A la oligarquía no le interesa el fortalecimiento de la democracia, al contrario, se han beneficiado de la decepción del pueblo y de su indiferencia a participar en los procesos democráticos.

La idea inicial de incluir este derecho en nuestra Constitución, (artículo 35, fracción IX) era la de contar con un mecanismo que le permitiera al pueblo de México evaluar y sancionar, en caso de ser necesario, al ejecutivo federal. Todo surge, muy probablemente, a raíz de los incontables fraudes electorales de los que hemos sido víctimas y testigos en los últimos sexenios. Armar a la gente con herramientas que le devuelvan el poder, ha sido uno de los principales legados que Andrés Manuel ha querido dejarnos: en democracia, el pueblo quita y el pueblo pone.

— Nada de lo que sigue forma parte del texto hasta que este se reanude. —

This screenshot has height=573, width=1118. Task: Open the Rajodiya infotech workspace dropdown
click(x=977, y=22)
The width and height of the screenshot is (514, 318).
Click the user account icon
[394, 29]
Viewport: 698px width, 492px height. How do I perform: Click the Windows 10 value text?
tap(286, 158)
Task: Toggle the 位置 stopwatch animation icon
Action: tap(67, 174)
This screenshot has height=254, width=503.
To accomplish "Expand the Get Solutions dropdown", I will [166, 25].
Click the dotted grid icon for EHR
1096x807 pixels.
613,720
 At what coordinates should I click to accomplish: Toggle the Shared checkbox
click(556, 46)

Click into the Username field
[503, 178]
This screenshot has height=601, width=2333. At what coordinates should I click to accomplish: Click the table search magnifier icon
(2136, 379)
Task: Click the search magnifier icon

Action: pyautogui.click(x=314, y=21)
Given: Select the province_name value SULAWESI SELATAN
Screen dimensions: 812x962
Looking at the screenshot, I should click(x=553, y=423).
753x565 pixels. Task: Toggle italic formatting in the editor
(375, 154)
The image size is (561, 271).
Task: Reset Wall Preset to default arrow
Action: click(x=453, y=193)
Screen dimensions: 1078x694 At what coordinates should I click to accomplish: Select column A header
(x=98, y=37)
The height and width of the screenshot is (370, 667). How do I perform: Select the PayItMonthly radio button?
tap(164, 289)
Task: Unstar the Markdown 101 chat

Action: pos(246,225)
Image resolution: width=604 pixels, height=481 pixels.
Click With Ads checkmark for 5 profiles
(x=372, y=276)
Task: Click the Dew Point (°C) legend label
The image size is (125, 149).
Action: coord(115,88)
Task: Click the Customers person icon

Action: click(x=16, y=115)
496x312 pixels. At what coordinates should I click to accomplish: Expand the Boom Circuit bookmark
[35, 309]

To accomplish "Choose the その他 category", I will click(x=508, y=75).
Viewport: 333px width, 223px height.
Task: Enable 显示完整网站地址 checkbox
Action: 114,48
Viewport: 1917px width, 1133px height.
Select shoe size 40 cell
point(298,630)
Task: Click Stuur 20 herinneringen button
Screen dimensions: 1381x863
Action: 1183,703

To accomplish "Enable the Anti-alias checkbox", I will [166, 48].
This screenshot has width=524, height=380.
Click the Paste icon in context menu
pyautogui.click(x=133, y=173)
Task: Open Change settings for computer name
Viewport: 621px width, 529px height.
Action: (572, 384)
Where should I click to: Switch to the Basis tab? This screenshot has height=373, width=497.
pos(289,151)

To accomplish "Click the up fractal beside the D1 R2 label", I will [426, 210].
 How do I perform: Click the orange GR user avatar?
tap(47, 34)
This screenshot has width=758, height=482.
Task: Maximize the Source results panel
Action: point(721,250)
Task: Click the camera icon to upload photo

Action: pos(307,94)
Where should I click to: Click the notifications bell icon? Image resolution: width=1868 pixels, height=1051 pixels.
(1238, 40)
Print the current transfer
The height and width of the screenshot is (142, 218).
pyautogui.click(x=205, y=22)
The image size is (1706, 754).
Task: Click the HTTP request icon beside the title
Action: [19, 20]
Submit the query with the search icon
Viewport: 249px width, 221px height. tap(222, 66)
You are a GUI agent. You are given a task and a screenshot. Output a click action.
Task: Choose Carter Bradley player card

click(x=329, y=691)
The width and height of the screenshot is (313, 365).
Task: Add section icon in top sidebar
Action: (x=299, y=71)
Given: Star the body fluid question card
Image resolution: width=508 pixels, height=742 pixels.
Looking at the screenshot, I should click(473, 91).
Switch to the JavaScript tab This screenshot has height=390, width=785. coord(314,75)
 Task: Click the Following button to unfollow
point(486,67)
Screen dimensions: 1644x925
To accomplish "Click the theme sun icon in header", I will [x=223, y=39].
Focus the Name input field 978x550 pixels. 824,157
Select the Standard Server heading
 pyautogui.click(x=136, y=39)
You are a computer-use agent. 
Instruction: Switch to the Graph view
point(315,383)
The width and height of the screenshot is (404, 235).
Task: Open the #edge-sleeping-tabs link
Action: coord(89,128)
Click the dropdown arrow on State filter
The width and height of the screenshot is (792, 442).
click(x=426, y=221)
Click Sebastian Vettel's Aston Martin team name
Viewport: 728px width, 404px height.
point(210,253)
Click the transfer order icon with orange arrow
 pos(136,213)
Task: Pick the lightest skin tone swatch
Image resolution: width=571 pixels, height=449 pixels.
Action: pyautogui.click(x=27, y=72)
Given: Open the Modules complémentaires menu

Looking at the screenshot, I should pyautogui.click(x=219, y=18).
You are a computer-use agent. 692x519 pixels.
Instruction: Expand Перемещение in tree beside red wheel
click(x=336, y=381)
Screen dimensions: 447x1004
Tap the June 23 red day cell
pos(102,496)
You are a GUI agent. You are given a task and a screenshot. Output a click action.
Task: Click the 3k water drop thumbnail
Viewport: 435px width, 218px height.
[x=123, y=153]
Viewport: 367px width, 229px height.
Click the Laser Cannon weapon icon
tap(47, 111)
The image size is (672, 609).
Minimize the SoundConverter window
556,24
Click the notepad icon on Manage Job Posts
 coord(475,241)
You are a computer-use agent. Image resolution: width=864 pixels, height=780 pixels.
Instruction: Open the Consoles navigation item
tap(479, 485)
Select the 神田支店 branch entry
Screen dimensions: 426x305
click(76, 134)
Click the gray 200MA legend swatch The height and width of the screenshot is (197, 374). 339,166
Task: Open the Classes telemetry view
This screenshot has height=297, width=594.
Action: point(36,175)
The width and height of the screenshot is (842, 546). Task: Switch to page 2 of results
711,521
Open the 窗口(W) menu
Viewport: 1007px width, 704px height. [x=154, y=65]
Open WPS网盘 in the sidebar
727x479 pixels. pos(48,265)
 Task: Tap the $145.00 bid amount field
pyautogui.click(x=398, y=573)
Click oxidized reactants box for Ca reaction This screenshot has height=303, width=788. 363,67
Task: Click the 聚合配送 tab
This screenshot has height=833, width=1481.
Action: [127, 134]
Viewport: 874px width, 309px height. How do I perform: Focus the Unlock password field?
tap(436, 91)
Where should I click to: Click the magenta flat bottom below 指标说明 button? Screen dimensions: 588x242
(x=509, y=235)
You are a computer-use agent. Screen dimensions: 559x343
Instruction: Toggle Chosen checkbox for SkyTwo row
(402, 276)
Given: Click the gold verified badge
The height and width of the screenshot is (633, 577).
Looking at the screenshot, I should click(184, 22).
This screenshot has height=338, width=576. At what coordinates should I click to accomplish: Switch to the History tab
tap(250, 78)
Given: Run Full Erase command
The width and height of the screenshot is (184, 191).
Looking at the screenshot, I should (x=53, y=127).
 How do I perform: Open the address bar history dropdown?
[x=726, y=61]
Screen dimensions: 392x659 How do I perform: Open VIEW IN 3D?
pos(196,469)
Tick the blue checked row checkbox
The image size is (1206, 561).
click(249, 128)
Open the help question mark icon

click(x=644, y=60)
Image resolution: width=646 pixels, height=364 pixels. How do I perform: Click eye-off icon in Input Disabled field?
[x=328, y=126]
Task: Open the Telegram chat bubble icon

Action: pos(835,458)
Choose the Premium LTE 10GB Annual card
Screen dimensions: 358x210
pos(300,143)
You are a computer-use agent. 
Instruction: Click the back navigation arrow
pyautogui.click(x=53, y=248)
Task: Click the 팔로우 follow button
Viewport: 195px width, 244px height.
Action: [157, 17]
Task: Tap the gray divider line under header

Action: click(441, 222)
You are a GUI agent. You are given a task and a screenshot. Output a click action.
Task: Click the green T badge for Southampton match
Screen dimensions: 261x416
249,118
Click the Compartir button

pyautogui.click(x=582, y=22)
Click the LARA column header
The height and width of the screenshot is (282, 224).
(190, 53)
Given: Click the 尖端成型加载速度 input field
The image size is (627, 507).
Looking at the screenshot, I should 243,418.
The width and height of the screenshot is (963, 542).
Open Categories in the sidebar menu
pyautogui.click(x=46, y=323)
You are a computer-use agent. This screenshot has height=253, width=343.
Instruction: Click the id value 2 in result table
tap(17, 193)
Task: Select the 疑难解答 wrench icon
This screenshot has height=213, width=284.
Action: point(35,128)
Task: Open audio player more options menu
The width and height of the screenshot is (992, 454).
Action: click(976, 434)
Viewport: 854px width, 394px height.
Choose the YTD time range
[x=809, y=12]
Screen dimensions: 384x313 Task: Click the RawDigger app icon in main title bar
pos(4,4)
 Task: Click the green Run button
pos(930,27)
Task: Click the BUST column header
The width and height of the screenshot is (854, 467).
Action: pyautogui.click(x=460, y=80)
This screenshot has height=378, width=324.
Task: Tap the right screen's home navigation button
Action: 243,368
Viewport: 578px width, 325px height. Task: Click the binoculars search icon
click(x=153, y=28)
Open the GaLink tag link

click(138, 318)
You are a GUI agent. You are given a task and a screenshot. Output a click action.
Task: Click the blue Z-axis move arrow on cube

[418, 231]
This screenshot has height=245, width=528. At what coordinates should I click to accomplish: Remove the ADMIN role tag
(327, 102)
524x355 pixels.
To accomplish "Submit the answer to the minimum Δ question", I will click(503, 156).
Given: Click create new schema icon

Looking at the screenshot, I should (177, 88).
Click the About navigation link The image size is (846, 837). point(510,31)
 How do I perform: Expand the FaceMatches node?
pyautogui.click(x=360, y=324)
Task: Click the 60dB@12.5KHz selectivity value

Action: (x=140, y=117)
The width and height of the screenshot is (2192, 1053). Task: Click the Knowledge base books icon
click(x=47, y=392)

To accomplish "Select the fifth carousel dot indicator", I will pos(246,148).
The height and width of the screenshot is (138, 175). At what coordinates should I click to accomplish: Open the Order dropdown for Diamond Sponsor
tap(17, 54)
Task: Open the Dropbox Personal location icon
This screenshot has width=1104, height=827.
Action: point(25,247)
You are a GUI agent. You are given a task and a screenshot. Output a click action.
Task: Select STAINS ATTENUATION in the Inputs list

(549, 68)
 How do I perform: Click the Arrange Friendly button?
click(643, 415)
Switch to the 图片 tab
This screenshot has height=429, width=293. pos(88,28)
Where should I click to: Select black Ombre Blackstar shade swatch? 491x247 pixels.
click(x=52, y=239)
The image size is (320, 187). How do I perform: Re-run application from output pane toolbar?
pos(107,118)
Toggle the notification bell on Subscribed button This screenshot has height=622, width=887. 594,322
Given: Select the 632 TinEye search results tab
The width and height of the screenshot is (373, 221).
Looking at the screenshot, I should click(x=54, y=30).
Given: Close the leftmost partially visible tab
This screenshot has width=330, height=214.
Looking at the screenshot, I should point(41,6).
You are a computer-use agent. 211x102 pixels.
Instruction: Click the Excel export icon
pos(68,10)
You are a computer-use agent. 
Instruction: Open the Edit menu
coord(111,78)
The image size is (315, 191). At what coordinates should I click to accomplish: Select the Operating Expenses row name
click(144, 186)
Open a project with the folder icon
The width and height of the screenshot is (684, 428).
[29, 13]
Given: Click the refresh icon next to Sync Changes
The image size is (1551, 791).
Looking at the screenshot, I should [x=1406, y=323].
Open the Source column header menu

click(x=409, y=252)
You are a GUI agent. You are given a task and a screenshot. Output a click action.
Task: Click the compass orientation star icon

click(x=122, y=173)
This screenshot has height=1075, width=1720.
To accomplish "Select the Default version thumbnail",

La ley reglamentaria del mecanismo revocatorio, en su artículo 5, dice: “El proceso de revocación de mandato es el instrumento de participación solicitado por la ciudadanía para determinar la conclusión anticipada en el desempeño del cargo de la persona titular de la Presidencia de la República, a partir de la pérdida de la confianza”. Es decir, que el pueblo solicitará, a través de los mecanismos dispuestos en dicha ley, la realización de este ejercicio con el fin de invitar a todos sus connacionales a involucrarse en el proceso para la remoción del ejecutivo federal. En este sentido, un sector amplio de los que apoyan al actual presidente se ha mostrado reacia a participar ya que no se entiende por qué, si votaron por el presidente, deben sumarse a la revocación. Tales dudas han sido muy frecuentes, especialmente entre aquellos que no vivieron en el antiguo Distrito Federal, cuando Andrés Manuel fue Jefe de Gobierno de la ciudad. Recordemos que en ese entonces, él mismo se sometió a un proceso similar en dos ocasiones, de las cuales resultó victorioso con el 90% de aprobación [5]. Ahora, simplemente ha querido extender el poder del pueblo a nivel nacional, sometiéndose él mismo al escrutinio y poniendo el ejemplo para los futuros mandatarios. En efecto, la gente que votó por él para presidente no quiere que deje su cargo, sino por el contrario, muchos ya hablan de alargarlo un sexenio más, por lo menos.

Lo que necesitamos comprender es que se ha puesto amplio empeño en generar las condiciones para que la gente salga y vote. Para que participe con mayor frecuencia en las decisiones del país y no sólo en las renovaciones de los congresos, federal y locales o las de la administración pública (presidentes municipales, gobernadores y Presidente de la República). A los partidos conservadores les encanta la idea de que el ciudadano vote y se olvide de la vida política del país; que se limite a ir a votar una vez cada tres años y listo, sin participar activamente en las decisiones que le afectarán en su vida diaria, normal y cotidiana, e incluso, que determinarán su futuro. Este modelo de democracia indiferente es la que se ha mantenido por décadas, pero ahora, Andrés Manuel quiere fomentar la participación activa de la ciudadanía en la vida política del país, involucrándonos a todos en la toma de decisiones. Buena parte de ello se refleja en su interés por informar diariamente al pueblo de México de sus actividades, avances y estancamientos.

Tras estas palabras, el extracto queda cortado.